After covering Italian news (with publications among the others on L’Espresso, Internazionale, Gioia, Anna, Rolling Stone, D La Repubblica, Le Monde, Tageszeitung), now he work mainly on personal long-term projects, corporate-works and editorials. He’s represented by the international photographic agency Prospekt.
Among many reviews on renowned photography sites, he has been featured on TIME Lightbox among the new most interesting black&white photographers.
1. How and when did you become interested in photography?
As a lot of photographers of my generation, I’ve started taking pictures of friends, road trips, drunken strangers at parties and this kind of stuff; then I’ve started to think about the huge possibility that the camera was giving me of breaking people’s blindness to the reality’s wonder and to the fascination that I was feeling. Later I’ve started being charmed by how photography was enabling me to find something that maybe I had already found but that was hidden inside me. The photographic quest started to assume another meaning, another value giving life to a journey of discovery that sees its arrival into myself. Maybe I’ve chosen to work with photography and not with other creative mediums because when I take a photo I work with reality, and reality cannot be destroyed because it has not been invented.

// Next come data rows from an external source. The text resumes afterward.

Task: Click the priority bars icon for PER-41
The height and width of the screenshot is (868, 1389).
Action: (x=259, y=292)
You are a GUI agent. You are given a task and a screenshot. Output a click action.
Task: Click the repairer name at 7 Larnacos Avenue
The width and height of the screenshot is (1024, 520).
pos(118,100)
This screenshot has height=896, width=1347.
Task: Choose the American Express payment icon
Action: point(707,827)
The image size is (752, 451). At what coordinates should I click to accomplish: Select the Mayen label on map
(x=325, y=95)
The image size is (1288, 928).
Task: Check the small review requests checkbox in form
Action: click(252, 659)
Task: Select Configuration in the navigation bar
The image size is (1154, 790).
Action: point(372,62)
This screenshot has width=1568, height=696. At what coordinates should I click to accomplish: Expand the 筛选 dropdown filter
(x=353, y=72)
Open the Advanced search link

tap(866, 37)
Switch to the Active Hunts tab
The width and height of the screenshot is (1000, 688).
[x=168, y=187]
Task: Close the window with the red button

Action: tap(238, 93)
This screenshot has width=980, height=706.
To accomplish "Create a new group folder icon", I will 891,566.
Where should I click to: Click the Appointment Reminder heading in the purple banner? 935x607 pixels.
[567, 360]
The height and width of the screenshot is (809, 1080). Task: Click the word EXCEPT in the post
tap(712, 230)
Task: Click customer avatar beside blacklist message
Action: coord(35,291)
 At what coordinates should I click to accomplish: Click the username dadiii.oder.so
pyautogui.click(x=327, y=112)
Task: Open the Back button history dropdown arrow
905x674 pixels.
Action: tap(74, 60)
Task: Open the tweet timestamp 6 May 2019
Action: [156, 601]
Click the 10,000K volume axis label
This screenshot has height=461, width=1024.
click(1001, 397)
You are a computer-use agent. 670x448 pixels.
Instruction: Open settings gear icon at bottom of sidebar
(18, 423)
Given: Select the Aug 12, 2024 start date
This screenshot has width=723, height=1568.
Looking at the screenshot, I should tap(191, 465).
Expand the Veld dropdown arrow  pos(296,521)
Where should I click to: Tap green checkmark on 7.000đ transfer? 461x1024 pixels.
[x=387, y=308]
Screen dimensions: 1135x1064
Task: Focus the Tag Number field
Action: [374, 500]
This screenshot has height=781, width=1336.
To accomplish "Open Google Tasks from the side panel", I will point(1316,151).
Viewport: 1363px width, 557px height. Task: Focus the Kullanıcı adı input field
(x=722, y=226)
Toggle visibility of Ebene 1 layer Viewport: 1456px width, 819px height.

2. Is there any artist/photographer who inspired your art?
Everyday I see dozens of pictures that leave me something to think about. Sometimes, is the subject, sometimes, is the light, sometimes is the composition or sometimes is only a small detail. I’m inspired more from single pictures rather than from photographers. Anyway if I have to tell some names, I would say dispersedly: Anders Petersen, Jacob Aue Sobol, Diane Arbus, Viviane Sassen, Issei Suda, Mark Cohen.
3. Why do you work in black and white rather than colour?
I think that if you want to faithfully depict reality color is the best choice while monochrome has stronger elements of abstraction and symbolism that permits me to put more of myself in the picture. In a intimate and personal work like mine, the color would become useless decoration.
On the other side most of my works have been long term projects and the use of black and white have enabled me to mix very different pictures taken in very different situation without breaking the aesthetically flow I was aiming at.
4. How much preparation do you put into taking a photograph/series of photographs?
Well, when I take pictures on assignments for magazines or for a client very often I put some preparation but what I love about doing my personal works is that usually I don’t need any kind of preparation. I take my camera and my flash with me and I walk around looking for something that catches my attention. I think that if you want to take good pictures you have just to live. Jurgen Teller says that photography is boring, life is funny. I agree with him.
I think that the most difficult part of the process is the editing, when you have to separate the photos that are only aesthetically pleasant from the pictures that have a sense according to the story of yourself that you want to tell. Every picture has to have something in it, every picture has to evocate or suggest something in order to move the viewer. I believe the invisible. Beauty is not enough.
5. Where is your photography going? What projects would you like to accomplish?
In the last years I’ve focused myself mostly on personal and intimate projects. The subjects of my pictures have always belonged to reality but it was my personal reality. What happened in front of my eyes and my emotional and visual fund moulded together in order to create a personal interpretation and narration of things, places and people. My photography has always been very egoistic. I’ve never been interested in telling anything about the relationship between me and my subjects, their identity or their emotions. In the future I’d like to focus more on realities that don’t belong to my personal life, on stories, trying to respect more the truth of my subjects in the effort of mixing my personal way of looking at them with a more photo-journalistic content. I started doing news-photography for magazines, then I’ve moved to a more personal way of looking at things; now I’m looking for a meeting point between these two different eyes.